British military officer and government official

Major Sir Desmond Morton (13 November 1891 – 31 July 1971) was a British military officer and government official. Morton played an important role in organizing opposition to appeasement of Germany under Adolf Hitler during the period prior to World War II by providing intelligence information about German re-armament to Winston Churchill. At this time Churchill did not have any position in the government. In 1940, Morton was Churchill's personal assistant when he became prime minister.

==Early years in military service==

Morton joined the Royal Artillery in 1911. He saw action in World War I, and was shot in the lung at the Battle of Arras in 1917. However, he survived and recovered, serving again with the bullet still inside. He served as aide de camp to Sir Douglas Haig, commander of the British Expeditionary Force from 1917 to 1918. He looked after the Minister of Munitions on several trips to the front during the war.

==Civil Service==
He was seconded to the Foreign Office in 1919 where he was head of the Secret Intelligence Service's Section V, dealing with counter-Bolshevism in the mid-1920s. In 1924 he was transferred by Churchill to the War Office and was Head of the Industrial Intelligence Centre of the Committee of Imperial Defence from 1929 to 1939, responsible for providing intelligence on the plans and capabilities for manufacturing munitions in other countries. From 1930 to 1939 he was also a member of the CID sub-committee on Economic Warfare. From 1929, as he "found himself idle much of the time" he assisted Churchill who was writing his history of the Great War, The World Crisis. During 1930s he leaked documents and material information to bolster Churchill's fight against the rise of fascism in Europe. Morton claimed that he had tacit approval by successive Prime Ministers, MacDonald, Baldwin and Chamberlain for this secret activity, but the evidence for this is unfounded because witness statements have not come forward. Morton lived only one mile away from Chartwell where he would walk across the fields to divulge his information to Churchill.

==World War Two and post war==

In 1939, he became the Principal Assistant Secretary at the Ministry of Economic Warfare, and became Churchill's Personal Assistant at no.10 Downing Street in 1940. Morton used to handle Ultra codes from Bletchley Park, as important messages were sent directly to the Prime Minister's Office. Later in the war these informal arrangements fell away to be replaced by a more structured bureaucracy, and with it Morton's influence declined. He served on the UN's Economic Survey Mission for the Middle East in 1949, and served in the Ministry of Civil Aviation from 1950 to 1953.

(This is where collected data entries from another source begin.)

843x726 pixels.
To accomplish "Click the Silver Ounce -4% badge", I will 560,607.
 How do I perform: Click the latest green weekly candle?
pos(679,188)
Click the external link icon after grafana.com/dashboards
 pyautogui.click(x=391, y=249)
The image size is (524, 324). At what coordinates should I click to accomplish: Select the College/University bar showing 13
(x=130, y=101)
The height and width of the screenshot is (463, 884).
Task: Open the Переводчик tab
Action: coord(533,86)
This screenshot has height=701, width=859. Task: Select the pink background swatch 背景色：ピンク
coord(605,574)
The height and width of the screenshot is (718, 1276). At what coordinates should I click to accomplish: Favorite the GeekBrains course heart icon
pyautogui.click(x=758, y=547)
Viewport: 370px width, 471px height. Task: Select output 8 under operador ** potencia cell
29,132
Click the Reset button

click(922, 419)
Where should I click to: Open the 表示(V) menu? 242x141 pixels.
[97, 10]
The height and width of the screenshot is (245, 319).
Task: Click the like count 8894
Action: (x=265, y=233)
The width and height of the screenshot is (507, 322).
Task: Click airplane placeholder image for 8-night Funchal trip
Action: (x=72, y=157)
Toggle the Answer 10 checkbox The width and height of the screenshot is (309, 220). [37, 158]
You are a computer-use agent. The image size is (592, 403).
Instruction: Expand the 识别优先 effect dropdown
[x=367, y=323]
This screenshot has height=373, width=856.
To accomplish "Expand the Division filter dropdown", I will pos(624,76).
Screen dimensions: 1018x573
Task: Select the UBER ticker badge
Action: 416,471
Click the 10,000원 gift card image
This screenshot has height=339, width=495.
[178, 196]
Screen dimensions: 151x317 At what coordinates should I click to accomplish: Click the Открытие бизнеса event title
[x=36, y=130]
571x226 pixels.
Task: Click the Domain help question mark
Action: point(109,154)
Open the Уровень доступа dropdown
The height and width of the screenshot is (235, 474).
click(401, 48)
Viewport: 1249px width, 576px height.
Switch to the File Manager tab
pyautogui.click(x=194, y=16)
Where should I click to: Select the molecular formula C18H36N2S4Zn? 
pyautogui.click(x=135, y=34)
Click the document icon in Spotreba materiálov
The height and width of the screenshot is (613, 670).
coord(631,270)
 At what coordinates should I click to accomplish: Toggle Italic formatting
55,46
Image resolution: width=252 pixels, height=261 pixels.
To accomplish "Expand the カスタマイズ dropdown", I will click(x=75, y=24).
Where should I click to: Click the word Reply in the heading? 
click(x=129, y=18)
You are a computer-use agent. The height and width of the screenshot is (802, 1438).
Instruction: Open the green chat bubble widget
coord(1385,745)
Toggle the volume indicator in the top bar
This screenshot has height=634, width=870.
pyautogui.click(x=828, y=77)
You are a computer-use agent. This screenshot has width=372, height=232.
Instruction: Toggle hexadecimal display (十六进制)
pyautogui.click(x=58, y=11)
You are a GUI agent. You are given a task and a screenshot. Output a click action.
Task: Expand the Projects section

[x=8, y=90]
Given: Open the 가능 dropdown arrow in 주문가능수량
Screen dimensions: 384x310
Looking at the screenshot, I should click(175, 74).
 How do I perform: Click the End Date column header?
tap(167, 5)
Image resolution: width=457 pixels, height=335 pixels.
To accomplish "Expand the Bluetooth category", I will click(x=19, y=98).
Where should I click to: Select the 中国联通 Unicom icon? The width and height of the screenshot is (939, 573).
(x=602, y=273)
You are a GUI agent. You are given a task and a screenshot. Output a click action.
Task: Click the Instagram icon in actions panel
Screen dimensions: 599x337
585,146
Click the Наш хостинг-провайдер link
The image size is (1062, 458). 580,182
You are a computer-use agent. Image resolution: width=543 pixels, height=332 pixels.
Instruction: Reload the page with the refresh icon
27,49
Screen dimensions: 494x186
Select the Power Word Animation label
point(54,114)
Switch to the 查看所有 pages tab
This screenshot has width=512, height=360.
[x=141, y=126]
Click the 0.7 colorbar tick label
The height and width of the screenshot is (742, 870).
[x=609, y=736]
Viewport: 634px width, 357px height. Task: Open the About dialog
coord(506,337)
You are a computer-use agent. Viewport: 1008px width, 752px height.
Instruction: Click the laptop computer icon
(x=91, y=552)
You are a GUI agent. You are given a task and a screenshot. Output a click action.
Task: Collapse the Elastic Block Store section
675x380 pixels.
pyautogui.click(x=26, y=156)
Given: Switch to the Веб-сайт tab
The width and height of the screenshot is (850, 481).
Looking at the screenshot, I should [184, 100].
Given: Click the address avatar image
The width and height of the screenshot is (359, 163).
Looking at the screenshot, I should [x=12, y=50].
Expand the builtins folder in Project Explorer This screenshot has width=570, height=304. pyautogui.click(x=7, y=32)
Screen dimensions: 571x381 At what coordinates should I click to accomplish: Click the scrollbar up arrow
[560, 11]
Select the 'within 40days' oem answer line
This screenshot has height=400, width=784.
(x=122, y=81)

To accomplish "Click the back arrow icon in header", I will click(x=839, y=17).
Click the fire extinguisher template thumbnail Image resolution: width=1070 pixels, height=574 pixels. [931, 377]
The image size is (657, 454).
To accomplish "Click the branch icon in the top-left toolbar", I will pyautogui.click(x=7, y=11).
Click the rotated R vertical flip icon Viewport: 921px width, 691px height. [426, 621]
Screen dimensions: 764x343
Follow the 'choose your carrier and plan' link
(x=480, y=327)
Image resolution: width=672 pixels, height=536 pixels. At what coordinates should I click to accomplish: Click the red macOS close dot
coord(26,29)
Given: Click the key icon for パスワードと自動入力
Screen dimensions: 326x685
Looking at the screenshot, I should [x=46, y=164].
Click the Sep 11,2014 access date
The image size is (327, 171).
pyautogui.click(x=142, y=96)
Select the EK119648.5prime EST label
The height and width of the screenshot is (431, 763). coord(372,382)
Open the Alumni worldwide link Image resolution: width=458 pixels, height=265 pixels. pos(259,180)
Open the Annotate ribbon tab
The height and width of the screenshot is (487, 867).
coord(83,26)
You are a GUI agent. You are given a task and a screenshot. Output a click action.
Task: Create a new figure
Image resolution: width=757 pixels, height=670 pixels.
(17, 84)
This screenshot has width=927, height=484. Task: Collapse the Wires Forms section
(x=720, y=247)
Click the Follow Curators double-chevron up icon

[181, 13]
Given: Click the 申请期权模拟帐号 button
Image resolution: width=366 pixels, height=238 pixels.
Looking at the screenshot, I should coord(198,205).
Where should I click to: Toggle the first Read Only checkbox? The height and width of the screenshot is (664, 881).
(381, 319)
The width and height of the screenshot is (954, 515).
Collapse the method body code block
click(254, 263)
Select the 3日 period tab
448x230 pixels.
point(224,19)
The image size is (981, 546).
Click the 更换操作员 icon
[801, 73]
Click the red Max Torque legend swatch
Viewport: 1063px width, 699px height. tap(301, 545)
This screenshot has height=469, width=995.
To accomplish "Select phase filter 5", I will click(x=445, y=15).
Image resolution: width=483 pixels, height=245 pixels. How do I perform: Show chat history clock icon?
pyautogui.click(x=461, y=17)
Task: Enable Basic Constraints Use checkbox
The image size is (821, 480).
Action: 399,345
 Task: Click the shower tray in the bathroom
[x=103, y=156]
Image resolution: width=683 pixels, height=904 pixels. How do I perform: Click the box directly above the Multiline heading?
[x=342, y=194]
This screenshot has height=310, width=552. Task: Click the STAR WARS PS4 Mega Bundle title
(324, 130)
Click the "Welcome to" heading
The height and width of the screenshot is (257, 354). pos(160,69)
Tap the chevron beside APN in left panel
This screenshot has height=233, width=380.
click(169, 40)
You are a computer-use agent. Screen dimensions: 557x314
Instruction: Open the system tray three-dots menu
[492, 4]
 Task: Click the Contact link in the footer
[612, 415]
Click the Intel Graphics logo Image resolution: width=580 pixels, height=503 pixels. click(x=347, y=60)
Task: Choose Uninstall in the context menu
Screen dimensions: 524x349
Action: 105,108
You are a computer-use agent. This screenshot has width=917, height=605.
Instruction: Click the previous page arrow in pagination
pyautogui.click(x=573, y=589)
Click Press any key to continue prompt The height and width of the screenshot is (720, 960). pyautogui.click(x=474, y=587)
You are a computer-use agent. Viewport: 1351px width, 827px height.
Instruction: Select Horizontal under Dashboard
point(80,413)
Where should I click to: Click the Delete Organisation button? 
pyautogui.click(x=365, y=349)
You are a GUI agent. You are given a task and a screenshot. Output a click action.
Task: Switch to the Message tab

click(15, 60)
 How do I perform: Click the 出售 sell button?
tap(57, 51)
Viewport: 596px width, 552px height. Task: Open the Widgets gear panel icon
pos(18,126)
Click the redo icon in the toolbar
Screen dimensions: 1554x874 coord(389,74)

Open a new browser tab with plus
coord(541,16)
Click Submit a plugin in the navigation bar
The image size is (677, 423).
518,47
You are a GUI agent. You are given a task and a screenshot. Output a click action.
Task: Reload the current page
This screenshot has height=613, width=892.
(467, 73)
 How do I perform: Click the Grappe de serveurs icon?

==Honours and film portrayal==

He was awarded the Military Cross in 1917, and a knighthood in 1945.

Morton was portrayed by Moray Watson in the 1981 mini-series Winston Churchill: The Wilderness Years, and by Jim Broadbent in the 2002 film The Gathering Storm.

==See also==
- Zinoviev letter
- Ralph Wigram

==Sources==
- Jenkins, Roy (2001). "Churchill"
- Manchester, William (1988). "The Last Lion. Winston Spencer Churchill: Alone 1932-1940"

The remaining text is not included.